* **EXTRAIT PRÉSENTÉ**

Si nous reconnaissons en vous, monsieur le Président, l'homme d'Etat qui, avec clairvoyance et courage, entouré de tous ceux qui prennent part aux équipes dirigeantes, a vraiment redressé l'économie, nous connaissons aussi le rôle que vous jouez sur la scène internationale, et je tiens à en témoigner en cette circonstance solennelle.
- Devenu malgré votre âge qui n'est pas le plus avancé, sans doute est-ce dû à la jeunesse qui était vôtre lors de votre accession aux responsabilités suprêmes, l'un des doyens de la région en tant que chef d'Etat et vous y disposez d'un capital d'estime et de confiance que j'ai pu constater comme tous pendant les heures que nous venons de vivre ensemble au 13ème sommet des Etats d'Afrique et de France.
- L'Organisation de l'unité africaine `OUA` vient de reconnaître la position que vous occupez sur la scène interafricaine en élisant le Mali - ce dont nous nous réjouissons - membre de son nouveau bureau directeur.

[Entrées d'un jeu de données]
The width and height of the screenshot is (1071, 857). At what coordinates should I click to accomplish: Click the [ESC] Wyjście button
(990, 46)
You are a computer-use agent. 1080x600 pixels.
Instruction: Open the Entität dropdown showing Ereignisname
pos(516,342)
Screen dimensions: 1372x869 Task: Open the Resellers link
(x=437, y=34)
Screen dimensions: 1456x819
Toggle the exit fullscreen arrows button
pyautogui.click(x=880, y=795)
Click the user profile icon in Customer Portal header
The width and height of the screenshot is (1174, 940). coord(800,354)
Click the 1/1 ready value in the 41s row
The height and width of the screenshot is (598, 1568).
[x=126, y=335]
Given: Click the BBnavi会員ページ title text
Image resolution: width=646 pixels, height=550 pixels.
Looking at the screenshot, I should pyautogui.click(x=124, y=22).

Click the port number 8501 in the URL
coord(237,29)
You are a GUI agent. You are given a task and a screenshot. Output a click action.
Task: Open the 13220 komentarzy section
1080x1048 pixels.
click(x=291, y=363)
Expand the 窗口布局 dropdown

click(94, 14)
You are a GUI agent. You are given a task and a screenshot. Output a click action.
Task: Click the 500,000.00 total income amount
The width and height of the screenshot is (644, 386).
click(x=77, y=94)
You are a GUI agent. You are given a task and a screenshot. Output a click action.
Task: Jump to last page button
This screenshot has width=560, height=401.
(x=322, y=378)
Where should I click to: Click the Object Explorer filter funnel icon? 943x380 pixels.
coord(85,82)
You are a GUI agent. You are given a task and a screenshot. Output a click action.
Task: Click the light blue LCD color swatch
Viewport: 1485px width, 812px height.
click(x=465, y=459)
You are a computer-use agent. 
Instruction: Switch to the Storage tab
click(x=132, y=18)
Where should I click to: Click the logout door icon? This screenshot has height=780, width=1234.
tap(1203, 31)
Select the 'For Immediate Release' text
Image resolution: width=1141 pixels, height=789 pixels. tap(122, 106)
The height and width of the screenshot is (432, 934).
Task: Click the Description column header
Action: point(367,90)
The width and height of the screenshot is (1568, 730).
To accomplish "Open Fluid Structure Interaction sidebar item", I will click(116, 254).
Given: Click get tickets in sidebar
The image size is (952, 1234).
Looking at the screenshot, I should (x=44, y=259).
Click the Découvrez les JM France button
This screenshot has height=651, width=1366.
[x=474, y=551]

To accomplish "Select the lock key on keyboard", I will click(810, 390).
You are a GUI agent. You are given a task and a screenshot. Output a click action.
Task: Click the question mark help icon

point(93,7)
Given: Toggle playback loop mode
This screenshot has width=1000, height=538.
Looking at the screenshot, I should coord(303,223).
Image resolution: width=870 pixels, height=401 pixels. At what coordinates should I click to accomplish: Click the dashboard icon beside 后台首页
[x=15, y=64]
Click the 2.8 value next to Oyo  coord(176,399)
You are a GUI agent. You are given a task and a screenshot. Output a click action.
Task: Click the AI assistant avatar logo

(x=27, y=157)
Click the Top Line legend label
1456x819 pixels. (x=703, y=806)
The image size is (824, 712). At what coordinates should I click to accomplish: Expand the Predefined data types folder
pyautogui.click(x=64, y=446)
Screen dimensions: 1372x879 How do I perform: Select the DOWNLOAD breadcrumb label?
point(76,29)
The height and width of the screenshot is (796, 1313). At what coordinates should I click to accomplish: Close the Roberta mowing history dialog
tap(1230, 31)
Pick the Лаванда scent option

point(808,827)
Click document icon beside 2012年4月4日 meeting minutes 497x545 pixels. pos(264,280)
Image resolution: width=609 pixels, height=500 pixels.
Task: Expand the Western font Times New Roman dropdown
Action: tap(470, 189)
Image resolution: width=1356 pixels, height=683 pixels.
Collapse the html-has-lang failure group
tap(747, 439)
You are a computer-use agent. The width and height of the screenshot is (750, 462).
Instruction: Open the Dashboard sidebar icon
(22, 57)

* **ÉNONCÉ 1**
Recopiez l'extrait du discours depuis « - Devenu malgré » jusqu'à « et de France. » inclus, en substituant « chef de gouvernement » à « chef d'Etat ».
* **ÉNONCÉ 2**
D'après l'extrait du discours, répondez brièvement :
(a) Qu'est-ce que l'homme d'État a vraiment redressé ?
(b) À quel sommet les heures passées ensemble se rapportent-elles ?
(c) Quelle organisation a élu le Mali membre de son nouveau bureau directeur ?

* **RÉPONSE CORRECTE 1**
- Devenu malgré votre âge qui n'est pas le plus avancé, sans doute est-ce dû à la jeunesse qui était vôtre lors de votre accession aux responsabilités suprêmes, l'un des doyens de la région en tant que chef de gouvernement et vous y disposez d'un capital d'estime et de confiance que j'ai pu constater comme tous pendant les heures que nous venons de vivre ensemble au 13ème sommet des Etats d'Afrique et de France.

* **RÉPONSE CORRECTE 2**
(a) L'économie.
(b) Le 13ème sommet des Etats d'Afrique et de France.
(c) L'Organisation de l'unité africaine (OUA).